T24 - İnternet Andıcı davasından tutuklu eski Genelkurmay Başkanı emekli Orgeneral İlker Başbuğ, “Özgürlük sadece dışarıda olmak değildir. TSK’yı itibarsızlaştırmak maksadıyla yürütülen asimetrik psikolojik harekâta karşı mücadele ettim” dedi.
Silivri cezaevi'nde tutuklu bulunan Başbuğ’un avukatı İlkay Sezer aracılığıyla Hürriyet gazetesine yaptığı açıklama şöyle:
Bu, asimetrik psikolojik harekât
“Şu an cezaevi ortamının getirdiği kısıtlayıcı koşullar altında yaşıyorum ama bu koşullar kendimi özgür hissetmemi hiçbir şekilde engellemiyor. Özgürlük sadece dışarıda olmak değildir. Hakkımda tanzim edilen iddianamenin sonuç bölümüne bakılırsa, Genelkurmay Başkanı olarak iddia edilen Ergenekon terör örgütü amaçları doğrultusunda hareket ettiğim, bu faaliyetleri yönetmekle suçlandığım görülür. Evet ben, yalnız bir farkla Genelkurmay Başkanı’nın görev ve sorumlulukları doğrultusunda, Türk Silahlı Kuvvetleri’ni yıpratmak, sindirmek ve itibarsızlaştırmak maksadıyla yürütülmekte olan asimetrik psikolojik harekâta karşı mücadele ettim.
Evet ben, varlığı halen kanıtlanmamış bir terör örgütüne atıfta bulunarak, Türk Silahlı Kuvvetleri personelinin masumiyet karinesi hiçe sayılarak, kamuoyunda haksız ithamlarla yıpratılmasına ve itibarsızlaştırılmasına karşı çıktım. Evet ben, Genelkurmay Başkanlığı görevinde bulunduğum süreçte Türk Silahlı Kuvvetleri’nin birlik bütünlüğünü ve disiplinini olabilecek her türlü olumsuz etkilere karşı korumak için var gücümle çalıştım. Evet, ben bu süreçte karşılaştığımız sorunlara ilişkin görüş ve tekliflerimi yetkili makamlara ilettim. Zaman zaman da bu konuya ilişkin görüşlerimi, yaptığım konuşmalarla kamuoyuyla paylaştım. Benim yaptığım, yapmaya çalıştığım budur.

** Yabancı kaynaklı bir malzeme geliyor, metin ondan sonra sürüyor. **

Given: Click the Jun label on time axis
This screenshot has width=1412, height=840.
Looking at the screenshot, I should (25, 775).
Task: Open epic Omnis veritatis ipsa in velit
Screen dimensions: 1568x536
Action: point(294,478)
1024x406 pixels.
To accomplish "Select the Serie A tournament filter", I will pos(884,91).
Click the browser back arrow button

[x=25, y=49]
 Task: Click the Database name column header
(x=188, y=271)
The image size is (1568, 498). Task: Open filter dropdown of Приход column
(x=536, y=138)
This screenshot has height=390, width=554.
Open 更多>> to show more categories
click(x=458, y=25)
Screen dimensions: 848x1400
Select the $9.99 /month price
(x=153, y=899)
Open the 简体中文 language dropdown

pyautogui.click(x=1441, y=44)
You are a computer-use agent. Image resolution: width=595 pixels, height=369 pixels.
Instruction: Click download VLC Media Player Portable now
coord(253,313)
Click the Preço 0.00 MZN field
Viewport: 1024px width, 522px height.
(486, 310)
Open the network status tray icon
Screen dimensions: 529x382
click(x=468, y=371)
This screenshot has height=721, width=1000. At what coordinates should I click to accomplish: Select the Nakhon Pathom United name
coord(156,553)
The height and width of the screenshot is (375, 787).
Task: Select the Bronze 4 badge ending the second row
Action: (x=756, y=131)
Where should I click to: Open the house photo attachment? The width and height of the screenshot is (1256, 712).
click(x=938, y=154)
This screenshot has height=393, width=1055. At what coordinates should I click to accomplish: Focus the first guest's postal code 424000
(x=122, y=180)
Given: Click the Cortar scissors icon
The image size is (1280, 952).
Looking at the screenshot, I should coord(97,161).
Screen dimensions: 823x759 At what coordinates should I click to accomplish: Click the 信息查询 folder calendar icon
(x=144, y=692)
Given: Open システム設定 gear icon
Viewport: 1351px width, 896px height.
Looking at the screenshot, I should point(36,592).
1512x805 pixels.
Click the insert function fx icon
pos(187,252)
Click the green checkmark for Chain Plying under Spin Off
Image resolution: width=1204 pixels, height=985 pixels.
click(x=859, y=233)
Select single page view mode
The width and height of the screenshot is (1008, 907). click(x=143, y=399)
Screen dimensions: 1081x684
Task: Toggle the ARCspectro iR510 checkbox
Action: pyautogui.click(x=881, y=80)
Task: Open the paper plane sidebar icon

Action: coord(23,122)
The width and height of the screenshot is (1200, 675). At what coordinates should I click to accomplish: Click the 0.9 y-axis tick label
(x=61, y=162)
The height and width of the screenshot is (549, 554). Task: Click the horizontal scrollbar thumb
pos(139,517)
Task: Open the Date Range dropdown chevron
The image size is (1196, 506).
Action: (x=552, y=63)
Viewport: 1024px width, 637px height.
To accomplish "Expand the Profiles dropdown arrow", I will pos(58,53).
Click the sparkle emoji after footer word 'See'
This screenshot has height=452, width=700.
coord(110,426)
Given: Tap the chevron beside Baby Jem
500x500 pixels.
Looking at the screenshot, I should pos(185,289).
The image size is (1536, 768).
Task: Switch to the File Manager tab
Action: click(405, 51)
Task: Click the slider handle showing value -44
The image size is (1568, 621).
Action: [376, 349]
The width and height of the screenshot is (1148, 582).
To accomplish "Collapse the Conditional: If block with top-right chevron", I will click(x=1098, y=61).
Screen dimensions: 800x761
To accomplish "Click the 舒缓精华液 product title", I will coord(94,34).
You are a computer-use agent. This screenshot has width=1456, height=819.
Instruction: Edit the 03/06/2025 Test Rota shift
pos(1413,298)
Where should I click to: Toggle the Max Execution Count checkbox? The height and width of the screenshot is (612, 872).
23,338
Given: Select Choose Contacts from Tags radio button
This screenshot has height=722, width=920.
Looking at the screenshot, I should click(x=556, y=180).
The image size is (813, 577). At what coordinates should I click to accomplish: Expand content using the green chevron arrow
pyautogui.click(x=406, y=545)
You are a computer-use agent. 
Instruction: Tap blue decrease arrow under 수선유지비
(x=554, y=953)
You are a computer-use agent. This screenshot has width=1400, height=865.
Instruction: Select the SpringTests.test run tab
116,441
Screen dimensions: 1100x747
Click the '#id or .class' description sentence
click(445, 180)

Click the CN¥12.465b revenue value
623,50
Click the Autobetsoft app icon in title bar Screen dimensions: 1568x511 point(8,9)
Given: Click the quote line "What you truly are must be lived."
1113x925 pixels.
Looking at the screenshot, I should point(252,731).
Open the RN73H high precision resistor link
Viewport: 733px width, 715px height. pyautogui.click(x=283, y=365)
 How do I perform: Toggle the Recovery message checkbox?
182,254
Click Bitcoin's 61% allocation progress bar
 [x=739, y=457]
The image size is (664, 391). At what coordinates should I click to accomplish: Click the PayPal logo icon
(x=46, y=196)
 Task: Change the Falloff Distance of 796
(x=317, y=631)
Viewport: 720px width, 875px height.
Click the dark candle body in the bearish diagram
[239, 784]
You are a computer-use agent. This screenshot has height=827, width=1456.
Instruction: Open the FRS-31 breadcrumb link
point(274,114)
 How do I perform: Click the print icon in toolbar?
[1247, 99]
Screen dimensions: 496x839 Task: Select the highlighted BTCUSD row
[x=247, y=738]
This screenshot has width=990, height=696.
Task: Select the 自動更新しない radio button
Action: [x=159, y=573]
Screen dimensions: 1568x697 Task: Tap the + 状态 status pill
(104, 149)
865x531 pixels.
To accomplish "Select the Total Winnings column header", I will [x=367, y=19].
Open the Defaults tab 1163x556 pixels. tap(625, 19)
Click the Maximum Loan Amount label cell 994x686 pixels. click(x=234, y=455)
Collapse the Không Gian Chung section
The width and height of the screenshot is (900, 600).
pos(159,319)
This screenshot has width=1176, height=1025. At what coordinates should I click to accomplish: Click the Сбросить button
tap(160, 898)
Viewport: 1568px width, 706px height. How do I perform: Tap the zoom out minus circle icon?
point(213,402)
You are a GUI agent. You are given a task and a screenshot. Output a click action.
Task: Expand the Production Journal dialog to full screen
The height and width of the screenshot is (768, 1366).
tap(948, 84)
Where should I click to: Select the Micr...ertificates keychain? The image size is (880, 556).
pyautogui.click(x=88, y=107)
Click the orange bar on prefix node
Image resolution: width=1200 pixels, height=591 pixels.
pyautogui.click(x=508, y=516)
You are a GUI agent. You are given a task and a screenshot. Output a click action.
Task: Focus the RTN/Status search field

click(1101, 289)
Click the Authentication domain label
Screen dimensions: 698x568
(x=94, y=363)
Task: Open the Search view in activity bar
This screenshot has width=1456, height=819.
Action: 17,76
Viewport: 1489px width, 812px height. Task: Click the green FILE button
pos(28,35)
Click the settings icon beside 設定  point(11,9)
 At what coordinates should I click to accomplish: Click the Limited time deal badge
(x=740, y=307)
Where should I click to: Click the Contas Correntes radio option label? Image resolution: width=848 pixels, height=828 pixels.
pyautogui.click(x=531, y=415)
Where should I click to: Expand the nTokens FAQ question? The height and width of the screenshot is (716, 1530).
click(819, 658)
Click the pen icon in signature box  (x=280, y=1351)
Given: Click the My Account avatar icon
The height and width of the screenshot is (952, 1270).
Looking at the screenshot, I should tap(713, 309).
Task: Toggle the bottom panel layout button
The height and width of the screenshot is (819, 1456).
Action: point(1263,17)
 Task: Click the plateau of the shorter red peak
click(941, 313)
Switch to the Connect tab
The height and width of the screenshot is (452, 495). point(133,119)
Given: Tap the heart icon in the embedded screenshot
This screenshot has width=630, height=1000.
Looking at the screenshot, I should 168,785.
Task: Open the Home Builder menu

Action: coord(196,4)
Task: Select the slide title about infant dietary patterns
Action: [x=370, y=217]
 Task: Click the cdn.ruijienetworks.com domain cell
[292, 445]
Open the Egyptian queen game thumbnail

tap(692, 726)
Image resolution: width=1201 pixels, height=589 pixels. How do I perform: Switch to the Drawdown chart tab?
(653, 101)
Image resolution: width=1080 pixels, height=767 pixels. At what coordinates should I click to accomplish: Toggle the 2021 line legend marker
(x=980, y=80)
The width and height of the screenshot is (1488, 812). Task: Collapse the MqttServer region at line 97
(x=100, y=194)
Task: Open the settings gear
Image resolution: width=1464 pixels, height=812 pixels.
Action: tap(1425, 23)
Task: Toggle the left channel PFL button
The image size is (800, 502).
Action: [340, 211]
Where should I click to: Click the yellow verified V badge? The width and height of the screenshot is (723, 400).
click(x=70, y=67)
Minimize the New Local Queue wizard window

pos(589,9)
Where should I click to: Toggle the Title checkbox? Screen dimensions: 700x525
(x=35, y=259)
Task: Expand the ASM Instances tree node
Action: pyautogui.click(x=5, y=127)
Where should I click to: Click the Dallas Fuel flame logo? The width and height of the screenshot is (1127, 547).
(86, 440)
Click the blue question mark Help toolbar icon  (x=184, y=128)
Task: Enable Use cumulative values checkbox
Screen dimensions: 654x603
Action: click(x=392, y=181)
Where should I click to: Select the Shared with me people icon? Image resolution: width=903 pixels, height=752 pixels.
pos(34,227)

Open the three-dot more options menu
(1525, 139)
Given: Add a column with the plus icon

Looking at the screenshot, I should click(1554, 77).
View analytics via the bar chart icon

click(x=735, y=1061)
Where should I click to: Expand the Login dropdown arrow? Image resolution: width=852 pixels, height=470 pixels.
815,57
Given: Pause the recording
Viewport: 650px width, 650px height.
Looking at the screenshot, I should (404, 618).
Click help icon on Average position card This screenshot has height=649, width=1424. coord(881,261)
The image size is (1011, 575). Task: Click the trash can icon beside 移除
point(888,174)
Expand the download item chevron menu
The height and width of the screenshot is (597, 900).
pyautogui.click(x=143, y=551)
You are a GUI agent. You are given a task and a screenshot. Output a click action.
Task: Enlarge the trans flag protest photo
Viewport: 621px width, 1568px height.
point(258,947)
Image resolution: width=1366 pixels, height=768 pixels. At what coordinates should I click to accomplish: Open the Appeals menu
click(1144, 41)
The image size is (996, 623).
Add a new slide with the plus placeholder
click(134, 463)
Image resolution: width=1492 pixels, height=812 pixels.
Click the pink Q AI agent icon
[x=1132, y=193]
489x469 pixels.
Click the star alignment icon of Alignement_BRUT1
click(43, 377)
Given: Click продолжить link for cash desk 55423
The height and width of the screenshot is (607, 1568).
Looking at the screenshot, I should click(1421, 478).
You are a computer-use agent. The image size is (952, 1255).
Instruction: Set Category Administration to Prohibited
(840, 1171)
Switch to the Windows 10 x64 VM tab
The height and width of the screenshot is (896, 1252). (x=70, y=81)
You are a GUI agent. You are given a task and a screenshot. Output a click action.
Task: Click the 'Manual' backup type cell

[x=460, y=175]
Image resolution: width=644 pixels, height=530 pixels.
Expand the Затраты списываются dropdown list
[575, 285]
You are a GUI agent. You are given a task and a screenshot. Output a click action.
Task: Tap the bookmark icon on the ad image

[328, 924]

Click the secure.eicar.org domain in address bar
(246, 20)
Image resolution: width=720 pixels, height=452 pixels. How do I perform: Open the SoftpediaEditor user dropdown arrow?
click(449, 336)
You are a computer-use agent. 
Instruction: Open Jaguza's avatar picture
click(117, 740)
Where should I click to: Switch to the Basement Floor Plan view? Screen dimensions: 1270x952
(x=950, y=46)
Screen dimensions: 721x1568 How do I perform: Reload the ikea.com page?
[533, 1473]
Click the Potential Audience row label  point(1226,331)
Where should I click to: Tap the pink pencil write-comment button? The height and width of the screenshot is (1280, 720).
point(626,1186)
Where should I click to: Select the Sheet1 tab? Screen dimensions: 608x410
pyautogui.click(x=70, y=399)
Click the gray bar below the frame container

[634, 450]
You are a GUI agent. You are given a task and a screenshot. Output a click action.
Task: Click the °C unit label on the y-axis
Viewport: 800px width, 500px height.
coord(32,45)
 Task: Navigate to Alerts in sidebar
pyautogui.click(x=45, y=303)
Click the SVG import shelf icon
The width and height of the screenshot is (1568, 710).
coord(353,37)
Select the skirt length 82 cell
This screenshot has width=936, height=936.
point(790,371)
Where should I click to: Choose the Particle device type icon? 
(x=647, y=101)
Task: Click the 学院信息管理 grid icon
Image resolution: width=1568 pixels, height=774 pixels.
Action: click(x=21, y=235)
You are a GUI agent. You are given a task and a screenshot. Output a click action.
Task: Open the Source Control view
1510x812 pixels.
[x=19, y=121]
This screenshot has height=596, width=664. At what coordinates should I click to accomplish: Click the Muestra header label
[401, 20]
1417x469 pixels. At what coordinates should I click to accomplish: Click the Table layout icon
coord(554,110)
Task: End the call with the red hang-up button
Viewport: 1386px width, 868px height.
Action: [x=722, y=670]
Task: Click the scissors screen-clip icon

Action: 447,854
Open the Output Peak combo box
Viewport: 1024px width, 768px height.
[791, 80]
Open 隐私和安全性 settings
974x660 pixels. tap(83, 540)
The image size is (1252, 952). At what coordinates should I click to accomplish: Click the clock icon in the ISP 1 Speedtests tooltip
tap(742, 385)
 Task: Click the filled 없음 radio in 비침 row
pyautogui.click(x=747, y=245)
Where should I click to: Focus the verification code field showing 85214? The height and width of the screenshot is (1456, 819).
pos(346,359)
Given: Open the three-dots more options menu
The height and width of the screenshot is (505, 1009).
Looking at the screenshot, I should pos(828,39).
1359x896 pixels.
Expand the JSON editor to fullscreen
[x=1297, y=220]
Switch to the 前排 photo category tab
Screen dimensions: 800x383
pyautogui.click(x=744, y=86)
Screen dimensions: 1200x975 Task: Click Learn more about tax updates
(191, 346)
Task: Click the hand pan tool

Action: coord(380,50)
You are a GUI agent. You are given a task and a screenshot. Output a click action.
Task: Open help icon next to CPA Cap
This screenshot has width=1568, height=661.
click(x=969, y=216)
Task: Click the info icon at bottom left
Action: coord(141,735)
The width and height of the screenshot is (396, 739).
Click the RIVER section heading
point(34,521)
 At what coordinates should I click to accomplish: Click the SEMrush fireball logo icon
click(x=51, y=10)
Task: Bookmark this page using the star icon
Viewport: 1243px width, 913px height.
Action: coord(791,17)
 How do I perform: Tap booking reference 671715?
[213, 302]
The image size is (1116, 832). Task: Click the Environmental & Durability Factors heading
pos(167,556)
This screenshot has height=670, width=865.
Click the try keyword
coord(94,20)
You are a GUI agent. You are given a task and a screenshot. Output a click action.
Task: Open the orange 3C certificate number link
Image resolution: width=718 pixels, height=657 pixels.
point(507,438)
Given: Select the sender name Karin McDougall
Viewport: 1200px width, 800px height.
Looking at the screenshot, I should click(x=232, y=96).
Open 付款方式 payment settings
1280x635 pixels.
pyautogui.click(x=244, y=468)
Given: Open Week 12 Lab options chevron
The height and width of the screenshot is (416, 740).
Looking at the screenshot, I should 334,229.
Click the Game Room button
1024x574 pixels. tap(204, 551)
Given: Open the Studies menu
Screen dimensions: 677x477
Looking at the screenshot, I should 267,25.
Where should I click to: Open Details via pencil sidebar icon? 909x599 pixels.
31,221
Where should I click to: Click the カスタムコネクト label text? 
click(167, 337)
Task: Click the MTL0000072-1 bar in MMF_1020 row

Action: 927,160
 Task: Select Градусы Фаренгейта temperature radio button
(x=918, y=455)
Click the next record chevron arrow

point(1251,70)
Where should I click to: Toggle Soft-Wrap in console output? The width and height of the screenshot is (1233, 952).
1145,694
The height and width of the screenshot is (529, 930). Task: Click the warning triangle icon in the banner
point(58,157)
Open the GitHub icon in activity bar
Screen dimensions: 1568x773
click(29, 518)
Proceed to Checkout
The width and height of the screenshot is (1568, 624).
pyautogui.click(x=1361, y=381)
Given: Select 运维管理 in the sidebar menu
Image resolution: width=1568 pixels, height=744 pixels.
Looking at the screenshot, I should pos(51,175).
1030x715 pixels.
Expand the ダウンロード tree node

TSK'ya yöneltilen ağır bir suçlama
Ancak bugün, inanıyorum ki yapmış olduğum bu faaliyetler ve konuşmalar nedeniyle adeta ‘konuştuğum için’ emekli olduktan neredeyse 2 yıl sonra Silivri’de tutuklandım. Bu suçlamanın kişisel boyutta kaldığı düşünülemez. Anayasa’nın 117’nci maddesine göre Genelkurmay Başkanı Silahlı Kuvvetlerin Komutanı’dır. Bir kimseye hem Türk Silahlı Kuvvetleri’nin komutanı hem de silahlı terör örgütünün yöneticisi demek her şeyden önce Türk Silahlı Kuvvetleri’ne yöneltilen ağır bir suçlamadır. Soruşturma ve kovuşturma safhasında karşılaştığımız hukuk sürecinin bu şekilde yönetilmesinin ve isnat edilen suçların Türk adalet sistemi üzerine gölge düşürdüğüne dair kamuoyunda önemli bir mutabakatın şekillendiğini görmemek mümkün değildir. Bunlar kamuoyu vicdanının rahatsız olduğunun işaretidir.”